*WHAT THE EXERCISE ASKS*.
List each line of the data that holds the string "will".

*SUPPLIED RECORDS*.

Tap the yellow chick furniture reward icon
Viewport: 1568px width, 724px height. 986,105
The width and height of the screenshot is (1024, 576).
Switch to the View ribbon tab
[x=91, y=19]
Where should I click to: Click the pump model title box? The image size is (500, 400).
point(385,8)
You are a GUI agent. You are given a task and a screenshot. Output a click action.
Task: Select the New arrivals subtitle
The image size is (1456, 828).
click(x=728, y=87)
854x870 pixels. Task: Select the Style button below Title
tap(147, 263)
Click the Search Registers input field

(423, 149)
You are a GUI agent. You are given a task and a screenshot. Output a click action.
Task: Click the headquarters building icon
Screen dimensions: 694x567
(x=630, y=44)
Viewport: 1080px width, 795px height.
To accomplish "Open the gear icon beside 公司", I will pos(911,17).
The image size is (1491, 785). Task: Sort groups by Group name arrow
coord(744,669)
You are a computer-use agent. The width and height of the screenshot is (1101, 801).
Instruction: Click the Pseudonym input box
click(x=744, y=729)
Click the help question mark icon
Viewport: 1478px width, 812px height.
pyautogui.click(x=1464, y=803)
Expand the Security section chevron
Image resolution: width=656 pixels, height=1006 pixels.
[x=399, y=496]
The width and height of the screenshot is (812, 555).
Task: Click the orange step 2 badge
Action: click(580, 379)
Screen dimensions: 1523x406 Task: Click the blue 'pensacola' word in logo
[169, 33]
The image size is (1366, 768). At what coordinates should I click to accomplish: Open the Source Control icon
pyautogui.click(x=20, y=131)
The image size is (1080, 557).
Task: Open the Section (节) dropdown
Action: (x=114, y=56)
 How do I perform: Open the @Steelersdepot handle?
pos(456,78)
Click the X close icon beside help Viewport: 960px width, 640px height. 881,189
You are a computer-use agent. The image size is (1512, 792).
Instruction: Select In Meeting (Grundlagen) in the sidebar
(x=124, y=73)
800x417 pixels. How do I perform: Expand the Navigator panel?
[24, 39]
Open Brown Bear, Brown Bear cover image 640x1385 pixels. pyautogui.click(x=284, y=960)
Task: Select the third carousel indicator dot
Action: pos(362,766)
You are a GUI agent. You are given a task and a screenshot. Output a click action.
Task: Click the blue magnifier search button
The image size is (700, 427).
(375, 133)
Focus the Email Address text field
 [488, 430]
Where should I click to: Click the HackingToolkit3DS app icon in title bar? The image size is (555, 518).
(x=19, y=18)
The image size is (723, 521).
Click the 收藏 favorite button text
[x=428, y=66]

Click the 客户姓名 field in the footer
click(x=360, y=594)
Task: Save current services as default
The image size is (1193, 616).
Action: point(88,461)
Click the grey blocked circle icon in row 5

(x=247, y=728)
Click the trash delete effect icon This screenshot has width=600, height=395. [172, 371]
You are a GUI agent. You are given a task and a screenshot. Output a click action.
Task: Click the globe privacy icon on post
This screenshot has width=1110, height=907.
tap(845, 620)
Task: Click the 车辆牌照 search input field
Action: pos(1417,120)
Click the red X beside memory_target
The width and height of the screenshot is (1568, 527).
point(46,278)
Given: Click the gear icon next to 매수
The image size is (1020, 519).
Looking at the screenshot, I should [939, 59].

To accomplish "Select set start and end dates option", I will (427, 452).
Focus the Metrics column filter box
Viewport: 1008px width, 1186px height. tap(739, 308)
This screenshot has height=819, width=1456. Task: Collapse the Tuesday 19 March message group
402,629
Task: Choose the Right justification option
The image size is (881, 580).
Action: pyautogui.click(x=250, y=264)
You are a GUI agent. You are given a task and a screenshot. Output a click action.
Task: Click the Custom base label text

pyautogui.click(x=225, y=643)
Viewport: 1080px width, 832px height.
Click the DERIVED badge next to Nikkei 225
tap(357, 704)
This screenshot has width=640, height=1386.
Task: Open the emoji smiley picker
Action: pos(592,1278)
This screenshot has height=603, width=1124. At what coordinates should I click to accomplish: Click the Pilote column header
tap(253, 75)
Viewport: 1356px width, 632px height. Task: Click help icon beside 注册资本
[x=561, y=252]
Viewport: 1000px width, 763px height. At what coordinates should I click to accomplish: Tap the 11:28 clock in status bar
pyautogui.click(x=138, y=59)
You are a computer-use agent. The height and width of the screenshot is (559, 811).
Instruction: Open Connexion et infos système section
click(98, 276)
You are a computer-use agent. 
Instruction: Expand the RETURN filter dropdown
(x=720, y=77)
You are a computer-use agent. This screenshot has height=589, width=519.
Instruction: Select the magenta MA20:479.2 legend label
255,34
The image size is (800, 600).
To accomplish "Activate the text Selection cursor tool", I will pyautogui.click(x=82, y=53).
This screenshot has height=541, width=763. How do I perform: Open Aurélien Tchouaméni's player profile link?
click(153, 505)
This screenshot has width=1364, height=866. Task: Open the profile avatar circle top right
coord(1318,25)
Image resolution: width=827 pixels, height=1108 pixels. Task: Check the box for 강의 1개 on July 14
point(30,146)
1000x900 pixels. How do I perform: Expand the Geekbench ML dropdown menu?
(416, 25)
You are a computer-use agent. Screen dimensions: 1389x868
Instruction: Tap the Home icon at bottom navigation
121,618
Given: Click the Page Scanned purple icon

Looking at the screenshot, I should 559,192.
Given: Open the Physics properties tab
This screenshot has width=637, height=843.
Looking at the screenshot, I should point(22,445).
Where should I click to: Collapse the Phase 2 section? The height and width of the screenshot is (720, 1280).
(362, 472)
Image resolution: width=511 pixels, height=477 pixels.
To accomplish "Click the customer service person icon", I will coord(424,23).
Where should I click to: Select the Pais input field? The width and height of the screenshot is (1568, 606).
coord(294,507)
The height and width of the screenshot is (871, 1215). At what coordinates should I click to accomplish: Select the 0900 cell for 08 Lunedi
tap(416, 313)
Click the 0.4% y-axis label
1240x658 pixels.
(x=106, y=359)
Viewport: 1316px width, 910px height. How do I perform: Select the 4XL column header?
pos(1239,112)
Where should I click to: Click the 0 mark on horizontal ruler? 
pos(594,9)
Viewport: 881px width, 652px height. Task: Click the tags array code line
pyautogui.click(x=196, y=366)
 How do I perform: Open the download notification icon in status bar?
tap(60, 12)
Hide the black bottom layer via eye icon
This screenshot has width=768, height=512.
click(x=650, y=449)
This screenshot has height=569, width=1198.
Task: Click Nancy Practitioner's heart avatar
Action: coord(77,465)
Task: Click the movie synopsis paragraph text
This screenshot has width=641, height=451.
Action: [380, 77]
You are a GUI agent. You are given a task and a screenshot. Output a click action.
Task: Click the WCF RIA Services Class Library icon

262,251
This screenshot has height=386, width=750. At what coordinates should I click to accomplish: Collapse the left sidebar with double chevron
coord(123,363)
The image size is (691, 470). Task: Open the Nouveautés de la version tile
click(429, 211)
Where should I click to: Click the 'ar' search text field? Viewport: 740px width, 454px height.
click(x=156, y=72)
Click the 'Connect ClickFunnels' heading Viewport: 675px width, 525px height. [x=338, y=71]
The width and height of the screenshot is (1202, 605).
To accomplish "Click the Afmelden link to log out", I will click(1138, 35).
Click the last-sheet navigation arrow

*RESPONSE TO THIS EXERCISE*.
To accomplish "Open the gear icon beside 公司", I will pos(911,17).
To accomplish "Select set start and end dates option", I will (427, 452).
To accomplish "Activate the text Selection cursor tool", I will pyautogui.click(x=82, y=53).
To accomplish "Click the customer service person icon", I will coord(424,23).
To accomplish "Click the Afmelden link to log out", I will click(1138, 35).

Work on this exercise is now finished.